After the BAR decides, you’ll receive a Notice of Determination explaining the board’s reasoning. That notice also tells you the deadline for further judicial review and where to obtain petition forms if you want to appeal.6New York State Senate. New York Real Property Tax Law RPT 525

Stipulated Settlements

You don’t always need to go through a full hearing. If the assessor reviews your evidence and agrees to a reduced value, both sides can sign a stipulation in Part Six of Form RP-524. The stipulation lists the agreed-upon land and total assessed values, and the BAR ratifies it without further argument.5New York State Department of Taxation and Finance. Complaint on Real Property Assessment This is the best-case outcome: a guaranteed reduction without the uncertainty of a board decision. Strong comparable-sales evidence is what makes assessors willing to stipulate rather than fight.

Appeals After the BAR Decision

If the BAR denies your grievance or grants only a partial reduction, New York law provides two paths for judicial review. Both must be filed within 30 days of the filing of the final assessment roll.

Small Claims Assessment Review (SCAR)

Owners of one-, two-, or three-family homes who live at the property can petition for a Small Claims Assessment Review. A SCAR hearing is conducted by an independent hearing officer appointed by the Chief Administrative Judge, and the process is deliberately informal compared to a courtroom proceeding.11New York Courts. Small Claims Assessment Review

To qualify, the property must be used exclusively for residential purposes, and one of two conditions must be met: either the equalized value of the property is $450,000 or less, or the total reduction you’re requesting is no more than 25% of the current assessed value.12New York State Senate. New York Real Property Tax Law 730 – Procedure to Review Small Claims You also cannot request a lower assessment than the figure you put on your original RP-524 form, so get that number right the first time. Properties that include a store or office, homes owned by a corporation, or buildings where the owner doesn’t reside are all ineligible.

The filing fee is $30, and that’s the only fee required for the entire SCAR process.12New York State Senate. New York Real Property Tax Law 730 – Procedure to Review Small Claims Missing the 30-day filing window is a complete defense for the town, and the petition will be dismissed.

Article 7 Tax Certiorari

Commercial property owners, landlords of larger residential buildings, and anyone who doesn’t qualify for SCAR must pursue an Article 7 proceeding, formally known as a tax certiorari. This case is brought in New York Supreme Court in the judicial district where the assessment was made.13New York State Senate. New York Real Property Tax Law RPT 702 The same 30-day filing deadline applies.

Article 7 proceedings involve formal litigation with discovery, expert testimony, and potentially years of back-and-forth before resolution. Most property owners hire an attorney for this stage, and the costs can be significant. The process makes economic sense primarily for high-value properties where even a small percentage reduction in assessed value translates to substantial annual tax savings.
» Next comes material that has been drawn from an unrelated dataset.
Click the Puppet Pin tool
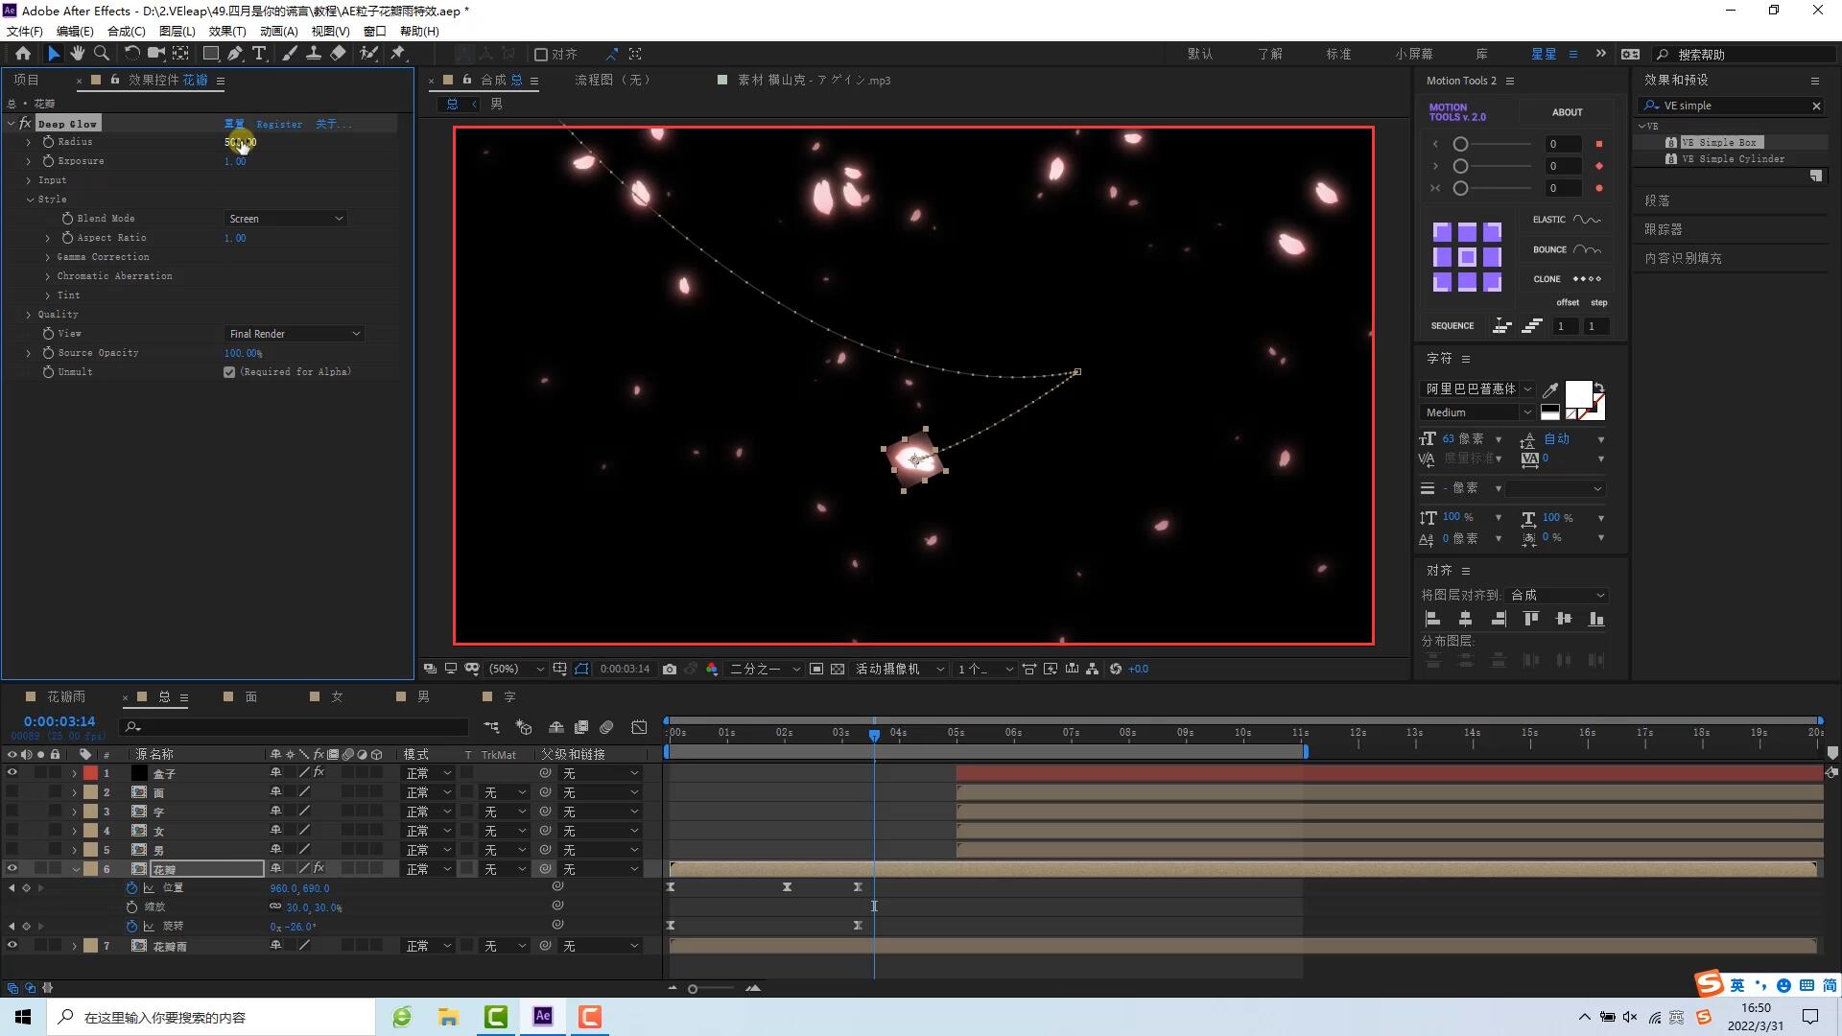This screenshot has width=1842, height=1036. [x=398, y=54]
What Happens After a Successful Grievance

A grievance reduction lowers your assessed value on the final assessment roll for that year. It does not permanently freeze your assessment. The assessor can adjust your value upward in a future year if market conditions change or the town conducts a reassessment. However, many homeowners find that a successful grievance effectively resets the baseline, and the reduced value tends to stick for several years absent major market shifts.
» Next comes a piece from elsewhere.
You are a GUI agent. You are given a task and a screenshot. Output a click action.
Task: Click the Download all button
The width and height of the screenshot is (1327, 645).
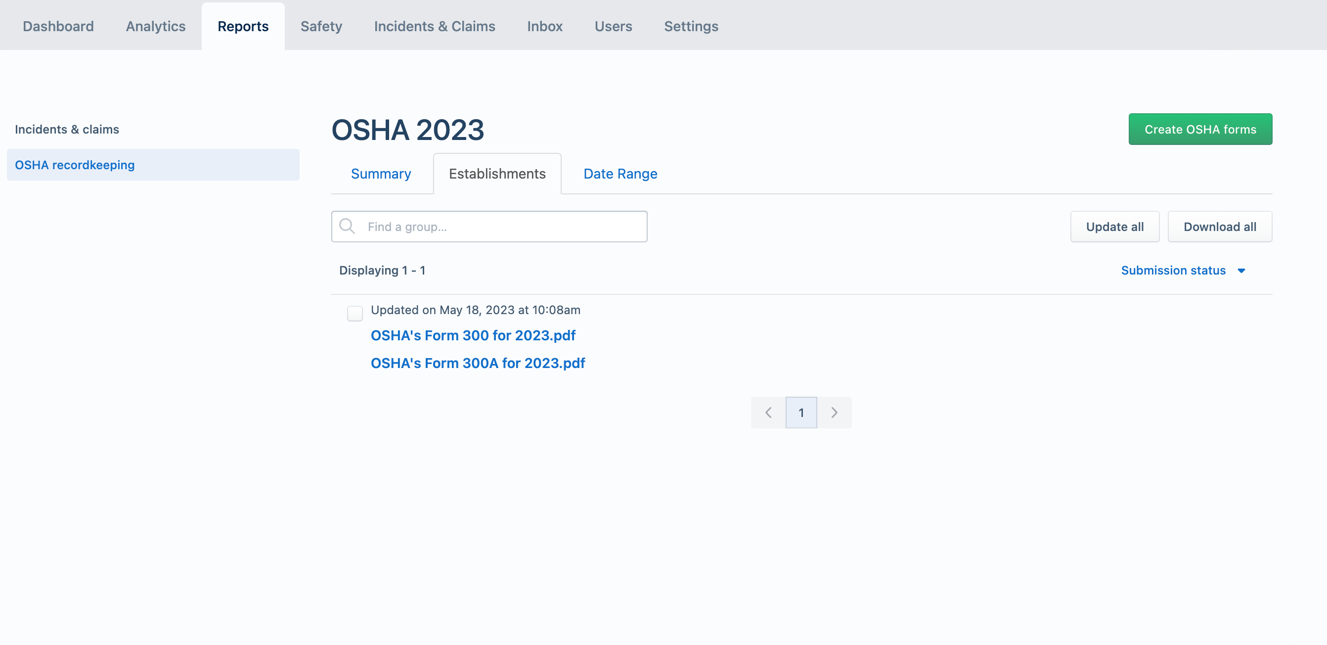click(x=1220, y=226)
Because assessments can change annually, property owners who believe their home remains overvalued in a subsequent year need to file a new grievance for that year’s roll. The process resets each May, and no carryover from a prior year’s filing applies. Keeping an eye on the tentative roll when it’s published and comparing your assessed value to recent neighborhood sales is the simplest way to decide whether another grievance is worth the effort.